**EXERCISE BRIEF:** Up to and including the line with "Given: Open the Chrome profile avatar icon", return every line from the start of the entries below exactly.

[DATA FOR ANALYSIS — start]

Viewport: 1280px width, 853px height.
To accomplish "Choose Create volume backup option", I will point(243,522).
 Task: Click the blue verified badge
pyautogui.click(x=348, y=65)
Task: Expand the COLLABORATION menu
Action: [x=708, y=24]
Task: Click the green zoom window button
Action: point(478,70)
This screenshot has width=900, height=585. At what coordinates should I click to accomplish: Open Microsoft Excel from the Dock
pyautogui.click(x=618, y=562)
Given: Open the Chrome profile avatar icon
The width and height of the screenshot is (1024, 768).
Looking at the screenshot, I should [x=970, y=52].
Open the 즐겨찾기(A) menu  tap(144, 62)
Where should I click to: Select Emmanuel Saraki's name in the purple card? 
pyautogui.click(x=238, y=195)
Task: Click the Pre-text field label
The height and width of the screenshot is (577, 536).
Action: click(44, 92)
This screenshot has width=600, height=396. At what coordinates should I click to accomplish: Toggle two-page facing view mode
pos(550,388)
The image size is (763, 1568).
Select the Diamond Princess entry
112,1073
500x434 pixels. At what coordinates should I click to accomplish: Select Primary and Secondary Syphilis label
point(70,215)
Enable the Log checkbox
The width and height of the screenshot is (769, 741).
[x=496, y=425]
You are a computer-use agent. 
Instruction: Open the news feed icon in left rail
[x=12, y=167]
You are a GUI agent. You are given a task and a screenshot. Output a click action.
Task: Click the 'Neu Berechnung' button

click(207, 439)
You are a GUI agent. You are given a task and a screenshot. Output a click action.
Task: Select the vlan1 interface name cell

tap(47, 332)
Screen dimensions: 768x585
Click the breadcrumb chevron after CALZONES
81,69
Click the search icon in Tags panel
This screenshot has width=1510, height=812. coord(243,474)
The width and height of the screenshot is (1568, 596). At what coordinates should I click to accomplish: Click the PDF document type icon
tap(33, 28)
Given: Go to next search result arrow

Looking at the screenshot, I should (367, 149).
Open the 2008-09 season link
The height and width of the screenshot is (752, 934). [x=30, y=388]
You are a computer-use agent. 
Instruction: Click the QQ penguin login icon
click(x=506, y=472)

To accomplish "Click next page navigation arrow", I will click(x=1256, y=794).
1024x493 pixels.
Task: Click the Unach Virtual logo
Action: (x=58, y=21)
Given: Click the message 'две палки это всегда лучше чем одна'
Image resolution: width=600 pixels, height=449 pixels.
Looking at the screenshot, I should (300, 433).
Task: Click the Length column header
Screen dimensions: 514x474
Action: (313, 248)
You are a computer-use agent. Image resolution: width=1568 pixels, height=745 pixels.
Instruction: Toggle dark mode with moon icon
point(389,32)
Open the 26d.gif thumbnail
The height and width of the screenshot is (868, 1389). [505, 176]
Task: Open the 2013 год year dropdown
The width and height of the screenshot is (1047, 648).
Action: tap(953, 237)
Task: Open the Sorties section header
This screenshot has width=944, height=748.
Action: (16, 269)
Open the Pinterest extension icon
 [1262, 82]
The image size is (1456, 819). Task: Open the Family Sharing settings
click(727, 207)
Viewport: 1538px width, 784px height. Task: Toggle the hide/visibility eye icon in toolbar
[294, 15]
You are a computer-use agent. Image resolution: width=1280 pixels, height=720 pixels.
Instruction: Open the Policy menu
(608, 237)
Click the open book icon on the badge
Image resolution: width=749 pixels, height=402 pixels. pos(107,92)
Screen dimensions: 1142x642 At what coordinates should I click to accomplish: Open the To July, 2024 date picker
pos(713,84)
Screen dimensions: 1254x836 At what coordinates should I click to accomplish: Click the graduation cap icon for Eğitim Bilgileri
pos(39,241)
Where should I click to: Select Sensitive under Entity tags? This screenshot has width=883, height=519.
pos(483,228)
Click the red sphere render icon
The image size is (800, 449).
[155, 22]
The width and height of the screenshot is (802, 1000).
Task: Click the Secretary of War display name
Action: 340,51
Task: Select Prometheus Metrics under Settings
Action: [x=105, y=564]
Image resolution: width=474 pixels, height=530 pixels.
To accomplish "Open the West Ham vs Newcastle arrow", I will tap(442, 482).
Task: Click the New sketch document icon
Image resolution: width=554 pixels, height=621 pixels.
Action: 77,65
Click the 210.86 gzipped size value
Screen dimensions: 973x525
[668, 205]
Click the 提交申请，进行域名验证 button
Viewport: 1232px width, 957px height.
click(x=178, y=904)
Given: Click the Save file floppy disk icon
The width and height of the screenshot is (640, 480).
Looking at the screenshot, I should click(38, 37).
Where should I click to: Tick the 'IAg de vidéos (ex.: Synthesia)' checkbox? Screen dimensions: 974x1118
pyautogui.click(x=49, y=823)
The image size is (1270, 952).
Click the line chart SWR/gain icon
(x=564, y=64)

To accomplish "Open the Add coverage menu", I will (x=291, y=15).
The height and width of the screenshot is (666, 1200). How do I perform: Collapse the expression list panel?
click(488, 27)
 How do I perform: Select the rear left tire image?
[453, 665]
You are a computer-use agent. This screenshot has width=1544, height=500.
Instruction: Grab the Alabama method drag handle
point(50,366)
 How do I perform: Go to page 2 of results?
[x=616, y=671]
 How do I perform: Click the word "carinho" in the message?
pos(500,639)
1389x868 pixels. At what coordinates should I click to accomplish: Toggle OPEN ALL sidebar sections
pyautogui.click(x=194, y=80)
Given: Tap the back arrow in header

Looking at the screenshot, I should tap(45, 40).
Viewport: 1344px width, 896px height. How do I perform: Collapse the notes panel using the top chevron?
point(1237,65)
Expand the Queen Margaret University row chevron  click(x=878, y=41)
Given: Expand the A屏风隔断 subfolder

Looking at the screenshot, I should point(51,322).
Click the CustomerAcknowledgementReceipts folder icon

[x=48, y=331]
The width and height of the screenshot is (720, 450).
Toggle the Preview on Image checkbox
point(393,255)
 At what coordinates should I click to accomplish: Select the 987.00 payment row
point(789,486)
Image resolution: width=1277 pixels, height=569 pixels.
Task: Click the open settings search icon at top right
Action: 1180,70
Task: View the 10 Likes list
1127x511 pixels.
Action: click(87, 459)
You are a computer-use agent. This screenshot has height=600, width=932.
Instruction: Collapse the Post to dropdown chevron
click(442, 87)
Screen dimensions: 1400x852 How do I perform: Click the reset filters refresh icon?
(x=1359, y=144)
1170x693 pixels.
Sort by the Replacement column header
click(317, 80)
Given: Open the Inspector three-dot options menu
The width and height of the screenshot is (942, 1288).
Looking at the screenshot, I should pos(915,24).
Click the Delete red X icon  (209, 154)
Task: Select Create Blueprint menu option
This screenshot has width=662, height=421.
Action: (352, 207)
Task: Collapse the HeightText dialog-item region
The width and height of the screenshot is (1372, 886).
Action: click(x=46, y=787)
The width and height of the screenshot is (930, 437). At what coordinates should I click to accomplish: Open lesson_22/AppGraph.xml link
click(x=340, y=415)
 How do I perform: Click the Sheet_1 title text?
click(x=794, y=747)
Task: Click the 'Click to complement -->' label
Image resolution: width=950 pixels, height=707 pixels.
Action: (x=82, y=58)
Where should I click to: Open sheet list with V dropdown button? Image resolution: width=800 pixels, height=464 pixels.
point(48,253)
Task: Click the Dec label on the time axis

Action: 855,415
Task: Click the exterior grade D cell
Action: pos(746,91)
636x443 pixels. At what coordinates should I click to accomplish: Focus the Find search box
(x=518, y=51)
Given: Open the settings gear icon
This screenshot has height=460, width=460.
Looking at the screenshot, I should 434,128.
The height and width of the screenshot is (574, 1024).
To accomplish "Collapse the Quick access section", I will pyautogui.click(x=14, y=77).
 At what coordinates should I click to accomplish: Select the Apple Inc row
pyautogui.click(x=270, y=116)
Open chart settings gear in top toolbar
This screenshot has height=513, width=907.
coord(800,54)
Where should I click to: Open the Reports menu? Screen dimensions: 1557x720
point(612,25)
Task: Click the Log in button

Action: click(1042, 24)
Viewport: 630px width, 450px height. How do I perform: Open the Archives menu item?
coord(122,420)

[DATA FOR ANALYSIS — finish]

**TASK SOLUTION:**
Viewport: 1280px width, 853px height.
To accomplish "Choose Create volume backup option", I will point(243,522).
 Task: Click the blue verified badge
pyautogui.click(x=348, y=65)
Task: Expand the COLLABORATION menu
Action: [x=708, y=24]
Task: Click the green zoom window button
Action: point(478,70)
This screenshot has width=900, height=585. At what coordinates should I click to accomplish: Open Microsoft Excel from the Dock
pyautogui.click(x=618, y=562)
Given: Open the Chrome profile avatar icon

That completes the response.